L’équipe de recherche a examiné toutes les visites aux urgences en Ontario pendant trois périodes : avant la légalisation, après la légalisation des produits et des huiles de cannabis à base de fleurs en octobre 2018, puis après la légalisation des produits comestibles commerciaux de cannabis (par exemple des gélifiés et des chocolats) et d’autres produits vers la fin de janvier 2020.
Pendant la durée complète de l’étude (janvier 2016 à mars 2021), il y a eu 522 visites aux urgences d’enfants de moins de 10 ans en raison d’une intoxication au cannabis. L’âge moyen de ces enfants était de 3 ans et 9 mois.

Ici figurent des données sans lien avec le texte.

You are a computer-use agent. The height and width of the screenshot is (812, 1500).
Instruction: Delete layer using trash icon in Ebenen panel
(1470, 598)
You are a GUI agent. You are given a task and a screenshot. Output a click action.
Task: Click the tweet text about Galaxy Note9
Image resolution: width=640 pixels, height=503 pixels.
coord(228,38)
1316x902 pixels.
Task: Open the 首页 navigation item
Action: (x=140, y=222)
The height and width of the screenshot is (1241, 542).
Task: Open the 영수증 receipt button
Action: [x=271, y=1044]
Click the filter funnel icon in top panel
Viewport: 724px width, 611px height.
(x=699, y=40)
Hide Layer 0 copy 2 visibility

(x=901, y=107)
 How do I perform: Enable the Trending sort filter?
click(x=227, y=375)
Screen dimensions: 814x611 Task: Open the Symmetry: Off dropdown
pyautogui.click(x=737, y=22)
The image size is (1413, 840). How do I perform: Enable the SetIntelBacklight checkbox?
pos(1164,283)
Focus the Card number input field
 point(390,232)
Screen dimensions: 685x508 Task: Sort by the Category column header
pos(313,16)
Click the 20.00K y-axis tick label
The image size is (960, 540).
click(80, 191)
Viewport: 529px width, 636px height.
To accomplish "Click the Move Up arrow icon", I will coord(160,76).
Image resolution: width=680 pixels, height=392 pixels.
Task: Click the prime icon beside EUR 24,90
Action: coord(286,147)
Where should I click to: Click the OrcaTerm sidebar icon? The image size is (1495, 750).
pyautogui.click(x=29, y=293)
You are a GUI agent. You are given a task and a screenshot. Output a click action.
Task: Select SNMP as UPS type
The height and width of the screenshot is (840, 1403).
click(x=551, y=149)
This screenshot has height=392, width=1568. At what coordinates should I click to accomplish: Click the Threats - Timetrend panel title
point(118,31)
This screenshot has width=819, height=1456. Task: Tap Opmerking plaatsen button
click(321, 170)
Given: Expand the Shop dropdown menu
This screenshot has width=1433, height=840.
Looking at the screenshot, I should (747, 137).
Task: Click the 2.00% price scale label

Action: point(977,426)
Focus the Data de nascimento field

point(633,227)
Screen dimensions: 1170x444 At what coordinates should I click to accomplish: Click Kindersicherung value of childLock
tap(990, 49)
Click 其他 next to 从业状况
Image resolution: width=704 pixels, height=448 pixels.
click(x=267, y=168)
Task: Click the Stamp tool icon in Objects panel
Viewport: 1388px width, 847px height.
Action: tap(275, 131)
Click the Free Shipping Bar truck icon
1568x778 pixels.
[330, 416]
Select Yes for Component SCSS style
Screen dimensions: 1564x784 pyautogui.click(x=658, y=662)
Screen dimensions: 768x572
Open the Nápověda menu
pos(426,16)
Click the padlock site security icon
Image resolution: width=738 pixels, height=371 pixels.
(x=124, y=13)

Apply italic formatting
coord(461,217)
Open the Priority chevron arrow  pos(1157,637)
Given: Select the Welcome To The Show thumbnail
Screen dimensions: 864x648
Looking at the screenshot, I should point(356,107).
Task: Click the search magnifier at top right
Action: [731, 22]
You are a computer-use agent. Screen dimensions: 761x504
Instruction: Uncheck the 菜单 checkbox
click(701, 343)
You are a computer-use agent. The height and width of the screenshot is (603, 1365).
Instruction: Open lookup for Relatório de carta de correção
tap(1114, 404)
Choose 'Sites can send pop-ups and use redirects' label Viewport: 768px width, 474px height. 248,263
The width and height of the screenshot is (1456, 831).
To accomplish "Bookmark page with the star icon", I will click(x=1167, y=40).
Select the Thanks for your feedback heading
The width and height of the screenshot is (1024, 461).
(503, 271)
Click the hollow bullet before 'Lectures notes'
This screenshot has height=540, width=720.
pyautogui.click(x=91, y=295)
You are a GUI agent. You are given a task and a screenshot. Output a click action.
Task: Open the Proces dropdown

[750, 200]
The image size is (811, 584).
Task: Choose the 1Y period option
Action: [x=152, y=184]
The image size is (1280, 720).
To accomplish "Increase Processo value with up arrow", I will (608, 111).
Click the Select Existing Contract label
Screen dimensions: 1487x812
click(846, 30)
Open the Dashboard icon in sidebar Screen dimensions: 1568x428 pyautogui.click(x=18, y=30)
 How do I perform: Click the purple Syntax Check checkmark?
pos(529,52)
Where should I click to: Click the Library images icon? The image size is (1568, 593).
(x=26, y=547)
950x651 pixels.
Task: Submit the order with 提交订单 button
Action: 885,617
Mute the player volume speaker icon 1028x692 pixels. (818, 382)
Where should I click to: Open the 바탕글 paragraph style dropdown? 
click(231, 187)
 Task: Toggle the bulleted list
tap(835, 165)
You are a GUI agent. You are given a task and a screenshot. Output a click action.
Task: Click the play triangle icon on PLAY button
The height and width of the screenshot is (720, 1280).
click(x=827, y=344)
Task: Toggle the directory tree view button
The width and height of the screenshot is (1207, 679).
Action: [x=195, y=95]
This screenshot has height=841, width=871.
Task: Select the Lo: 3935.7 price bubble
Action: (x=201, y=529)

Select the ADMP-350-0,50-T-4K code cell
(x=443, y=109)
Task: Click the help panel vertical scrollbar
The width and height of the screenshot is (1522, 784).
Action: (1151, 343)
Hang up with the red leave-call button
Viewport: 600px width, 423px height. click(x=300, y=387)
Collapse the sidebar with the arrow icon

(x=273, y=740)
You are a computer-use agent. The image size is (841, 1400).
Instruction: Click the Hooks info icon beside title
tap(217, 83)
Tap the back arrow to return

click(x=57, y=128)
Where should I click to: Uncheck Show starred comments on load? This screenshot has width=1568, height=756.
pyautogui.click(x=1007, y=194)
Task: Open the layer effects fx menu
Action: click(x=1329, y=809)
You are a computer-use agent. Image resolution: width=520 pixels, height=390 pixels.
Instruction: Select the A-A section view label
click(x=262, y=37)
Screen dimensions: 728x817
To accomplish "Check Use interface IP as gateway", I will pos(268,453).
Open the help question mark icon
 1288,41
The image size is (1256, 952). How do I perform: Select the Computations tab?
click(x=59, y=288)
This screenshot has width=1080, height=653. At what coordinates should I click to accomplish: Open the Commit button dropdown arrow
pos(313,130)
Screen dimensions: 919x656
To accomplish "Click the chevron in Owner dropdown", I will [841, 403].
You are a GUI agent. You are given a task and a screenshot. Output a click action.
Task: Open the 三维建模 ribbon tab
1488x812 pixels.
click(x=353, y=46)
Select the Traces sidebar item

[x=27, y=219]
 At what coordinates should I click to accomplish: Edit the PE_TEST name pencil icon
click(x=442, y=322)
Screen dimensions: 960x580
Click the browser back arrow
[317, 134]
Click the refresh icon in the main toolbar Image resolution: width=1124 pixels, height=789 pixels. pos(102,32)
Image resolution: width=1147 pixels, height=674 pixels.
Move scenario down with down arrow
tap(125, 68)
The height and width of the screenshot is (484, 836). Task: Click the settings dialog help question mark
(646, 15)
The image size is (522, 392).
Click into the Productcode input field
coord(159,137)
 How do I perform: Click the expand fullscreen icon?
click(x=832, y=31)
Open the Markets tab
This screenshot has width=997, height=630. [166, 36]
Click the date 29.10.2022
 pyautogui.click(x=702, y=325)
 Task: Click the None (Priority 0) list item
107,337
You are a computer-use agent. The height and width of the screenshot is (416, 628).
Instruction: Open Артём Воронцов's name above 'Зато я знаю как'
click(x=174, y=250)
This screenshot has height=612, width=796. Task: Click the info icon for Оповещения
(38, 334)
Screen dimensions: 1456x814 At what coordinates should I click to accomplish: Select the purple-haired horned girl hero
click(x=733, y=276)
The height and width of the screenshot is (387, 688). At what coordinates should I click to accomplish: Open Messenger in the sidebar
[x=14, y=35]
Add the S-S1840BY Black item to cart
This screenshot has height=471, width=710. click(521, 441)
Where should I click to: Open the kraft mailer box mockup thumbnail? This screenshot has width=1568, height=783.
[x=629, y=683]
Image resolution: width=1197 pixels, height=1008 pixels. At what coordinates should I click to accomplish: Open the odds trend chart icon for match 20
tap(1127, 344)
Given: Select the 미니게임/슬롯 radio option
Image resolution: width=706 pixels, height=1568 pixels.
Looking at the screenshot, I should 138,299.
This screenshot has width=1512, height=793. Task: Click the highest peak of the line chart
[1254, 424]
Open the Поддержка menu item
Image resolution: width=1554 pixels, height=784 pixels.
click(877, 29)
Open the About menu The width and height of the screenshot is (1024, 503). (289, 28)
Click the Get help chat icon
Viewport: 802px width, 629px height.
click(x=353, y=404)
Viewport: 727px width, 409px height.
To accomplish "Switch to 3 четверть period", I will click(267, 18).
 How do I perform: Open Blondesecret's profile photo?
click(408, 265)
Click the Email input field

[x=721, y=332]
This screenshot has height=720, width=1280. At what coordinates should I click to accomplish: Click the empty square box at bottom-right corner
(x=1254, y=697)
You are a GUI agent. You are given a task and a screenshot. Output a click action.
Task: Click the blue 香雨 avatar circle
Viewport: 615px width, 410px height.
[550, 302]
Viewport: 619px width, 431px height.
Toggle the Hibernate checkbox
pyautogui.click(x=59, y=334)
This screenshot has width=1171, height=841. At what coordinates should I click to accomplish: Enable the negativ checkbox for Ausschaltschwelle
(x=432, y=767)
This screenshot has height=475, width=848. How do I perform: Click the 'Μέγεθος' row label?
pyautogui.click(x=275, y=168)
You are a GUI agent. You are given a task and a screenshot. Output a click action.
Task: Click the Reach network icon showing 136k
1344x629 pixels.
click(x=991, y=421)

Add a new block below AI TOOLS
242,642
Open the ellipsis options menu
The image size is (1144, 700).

Bien qu’il n’y ait eu aucun décès, 171 (32,7 %) enfants concernés ont été hospitalisés et 19 (3,6 %) ont reçu des soins intensifs. La plus forte hausse des visites aux urgences en raison d’une intoxication au cannabis a été observée après la légalisation des produits comestibles commerciaux et une plus grande part de ces visites ont été suivies d’une hospitalisation par comparaison aux deux autres périodes (39 % vs 25 %).
Résultats de l’étude
Avant la légalisation (janvier 2016 à septembre 2018)
- Nombre total de visites aux urgences : 81
- Nombre moyen de visites par mois aux urgences : 2,5
- Pourcentage de visites aux urgences suivies d’une hospitalisation : 25 %
Légalisation de fleurs, de graines et d’huiles de cannabis (octobre 2018 à janvier 2020)
- Nombre total de visites aux urgences : 124
- Nombre moyen de visites par mois aux urgences : 7,8
- Augmentation mensuelle moyenne des visites aux urgences par comparaison à la période précédant la légalisation : 3 fois
- Pourcentage de visites aux urgences suivies d’une hospitalisation : 24 %
Légalisation de produits comestibles et d’autres produits (février 2020 à mars 2021)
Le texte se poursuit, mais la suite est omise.